January 18, 2013 | Community News
Community facilities at a north east Derbyshire village’s Methodist church are undergoing a major upgrade thanks to a five-figure grant from a local renewable energy firm.
The ‘school room’ at Barlborough Methodist Church, which is used for a range of community and church functions, is undergoing a major makeover which will help to bring it up to modern standards.
The existing entrance and toilet facilities have been demolished, and are being replaced by new toilets, baby change facilities and an entrance which provides full disabled access to the building.
The work, which is being carried out by local contractor WH Buck & Sons, is being funded by a £27,000 grant provided by Barlborough-based Banks Renewables, via its Banks Community Fund, and is designed to attract more individuals and groups from across the area to make more and better use of the venue.
Improvements to the building’s heating and water supply will also make the building more economical to run, as well as more user-friendly.
The church is hoping to be able to officially open the new facilities at the end of January, to coincide with the beginning of the celebrations planned for its centenary year.
As well as hosting the church’s Sunday School and luncheon club, the school room is used by community organisations ranging from a toddler group and an art club through to a theatre group and a dance and cheerleading club, and it is hoped that, once the upgrade is complete, the number of people using the venue will quickly increase from the current level of around 100 every week.
Funding for the project has also been received from Garfield Weston, La Farge, Viridor Credits, Bolsover & Staveley Methodist Circuit and Sheffield Methodist District.
Michael Seston, Property Steward at the church, says: “The school room was originally built in the 1940s and has always been well used, but the facilities have become very outdated in recent years and we knew we had to do something about it if it was going to be properly sustainable in the future.
“We try to keep the charges we make for using the school room down to a reasonable level, and were confident that there would be even greater demand from across the community for us to tap into if we were able to bring our facilities up to the standard that people expect these days.
“Even though the building work has yet to be finalised, we’re already seeing greater interest in what we’ll have to offer and are excited at the prospects for the school room once everything is ready.
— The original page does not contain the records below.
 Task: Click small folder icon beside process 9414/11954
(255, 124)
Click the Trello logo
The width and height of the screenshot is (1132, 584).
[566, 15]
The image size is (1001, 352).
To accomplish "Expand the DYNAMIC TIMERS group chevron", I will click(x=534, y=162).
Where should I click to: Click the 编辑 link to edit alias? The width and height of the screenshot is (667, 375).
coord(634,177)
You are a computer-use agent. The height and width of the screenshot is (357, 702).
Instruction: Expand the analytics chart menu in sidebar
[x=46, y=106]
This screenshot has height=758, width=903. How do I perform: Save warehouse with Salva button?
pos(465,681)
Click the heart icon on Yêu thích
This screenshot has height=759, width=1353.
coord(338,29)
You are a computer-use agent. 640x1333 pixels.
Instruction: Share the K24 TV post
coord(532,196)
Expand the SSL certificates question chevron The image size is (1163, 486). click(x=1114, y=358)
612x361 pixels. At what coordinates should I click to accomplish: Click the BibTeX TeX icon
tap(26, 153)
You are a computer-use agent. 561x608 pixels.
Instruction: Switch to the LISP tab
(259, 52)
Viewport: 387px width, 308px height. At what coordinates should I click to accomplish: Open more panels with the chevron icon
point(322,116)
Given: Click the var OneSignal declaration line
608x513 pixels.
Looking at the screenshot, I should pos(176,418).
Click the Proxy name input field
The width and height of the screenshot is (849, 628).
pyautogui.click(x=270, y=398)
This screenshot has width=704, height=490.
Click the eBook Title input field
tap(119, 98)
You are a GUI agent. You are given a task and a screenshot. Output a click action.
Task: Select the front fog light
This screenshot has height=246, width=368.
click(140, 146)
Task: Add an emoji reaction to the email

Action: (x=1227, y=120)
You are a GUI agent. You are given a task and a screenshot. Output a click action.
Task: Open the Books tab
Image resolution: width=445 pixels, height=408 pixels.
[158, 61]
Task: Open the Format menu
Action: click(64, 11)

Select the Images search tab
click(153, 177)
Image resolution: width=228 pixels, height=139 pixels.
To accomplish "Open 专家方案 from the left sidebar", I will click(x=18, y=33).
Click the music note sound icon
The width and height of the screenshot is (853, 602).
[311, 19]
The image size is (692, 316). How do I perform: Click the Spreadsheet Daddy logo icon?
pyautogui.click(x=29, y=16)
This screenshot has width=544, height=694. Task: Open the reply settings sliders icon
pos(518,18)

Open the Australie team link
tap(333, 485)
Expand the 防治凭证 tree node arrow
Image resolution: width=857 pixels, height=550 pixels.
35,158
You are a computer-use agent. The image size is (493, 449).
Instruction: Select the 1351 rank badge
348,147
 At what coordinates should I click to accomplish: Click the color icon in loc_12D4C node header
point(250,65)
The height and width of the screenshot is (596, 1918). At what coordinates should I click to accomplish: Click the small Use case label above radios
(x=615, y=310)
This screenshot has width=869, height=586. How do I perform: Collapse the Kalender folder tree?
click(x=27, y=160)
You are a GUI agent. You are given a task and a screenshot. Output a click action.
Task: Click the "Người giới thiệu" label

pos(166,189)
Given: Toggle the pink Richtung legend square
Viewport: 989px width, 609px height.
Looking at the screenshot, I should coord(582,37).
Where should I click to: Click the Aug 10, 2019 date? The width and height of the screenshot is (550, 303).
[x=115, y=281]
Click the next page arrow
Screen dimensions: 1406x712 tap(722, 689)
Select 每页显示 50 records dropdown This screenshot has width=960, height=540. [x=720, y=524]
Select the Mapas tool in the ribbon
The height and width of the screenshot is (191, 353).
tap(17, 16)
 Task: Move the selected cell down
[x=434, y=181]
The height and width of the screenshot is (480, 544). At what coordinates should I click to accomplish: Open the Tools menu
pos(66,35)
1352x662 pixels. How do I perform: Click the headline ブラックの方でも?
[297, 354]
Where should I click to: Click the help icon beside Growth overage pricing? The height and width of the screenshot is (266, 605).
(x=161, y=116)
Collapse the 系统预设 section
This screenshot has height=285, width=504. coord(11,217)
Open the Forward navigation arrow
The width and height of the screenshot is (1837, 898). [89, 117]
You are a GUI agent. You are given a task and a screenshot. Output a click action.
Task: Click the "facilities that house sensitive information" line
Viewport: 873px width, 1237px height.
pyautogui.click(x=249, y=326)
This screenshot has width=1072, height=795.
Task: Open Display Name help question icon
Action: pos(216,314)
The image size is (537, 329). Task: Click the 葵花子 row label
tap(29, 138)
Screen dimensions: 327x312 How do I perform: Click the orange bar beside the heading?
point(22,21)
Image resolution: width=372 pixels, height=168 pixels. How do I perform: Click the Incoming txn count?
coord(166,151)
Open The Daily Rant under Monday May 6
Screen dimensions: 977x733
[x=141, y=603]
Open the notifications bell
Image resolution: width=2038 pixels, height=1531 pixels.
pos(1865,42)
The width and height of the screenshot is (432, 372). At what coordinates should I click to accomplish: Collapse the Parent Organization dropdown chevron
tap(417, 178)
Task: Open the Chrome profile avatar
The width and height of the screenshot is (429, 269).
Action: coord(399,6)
“Finding the funding required for this type of work is a challenge in the current environment, but Banks were very forthcoming in wanting to help us and we’re very grateful for their support, which will stand us in very good stead as the church enters its second century.”
Banks is the company behind the proposed Losk Lane wind farm to the south of Bolsover, which would sit on land to the north of Glapwell, approximately two miles to the east of the M1 motorway, and which would produce enough renewable energy to meet the annual electricity requirements of around 4,951 homes.
If the scheme is approved, Banks has committed to making a £50,000 investment in setting up a Warm Zone scheme across the Bolsover area, which will deliver a range of energy efficiency improvements into local properties, as well a establishing long-term benefits fund that would enable the company to fund a range of community and environmental improvements in partnership with local people.
Mark Dowdall, environment and community director at Banks Group, says: “The church clearly plays a pivotal part in village life, and it’s very fitting that we’ve been able to provide this support at the beginning of its centenary year.
“Our aim is to deliver long-lasting economic, social, employment and environmental benefits such as this to the communities in and around which we’re working or looking to work, and we hope that this project is just the start of the local community improvements we’ll be able to assist in making over the years to come.”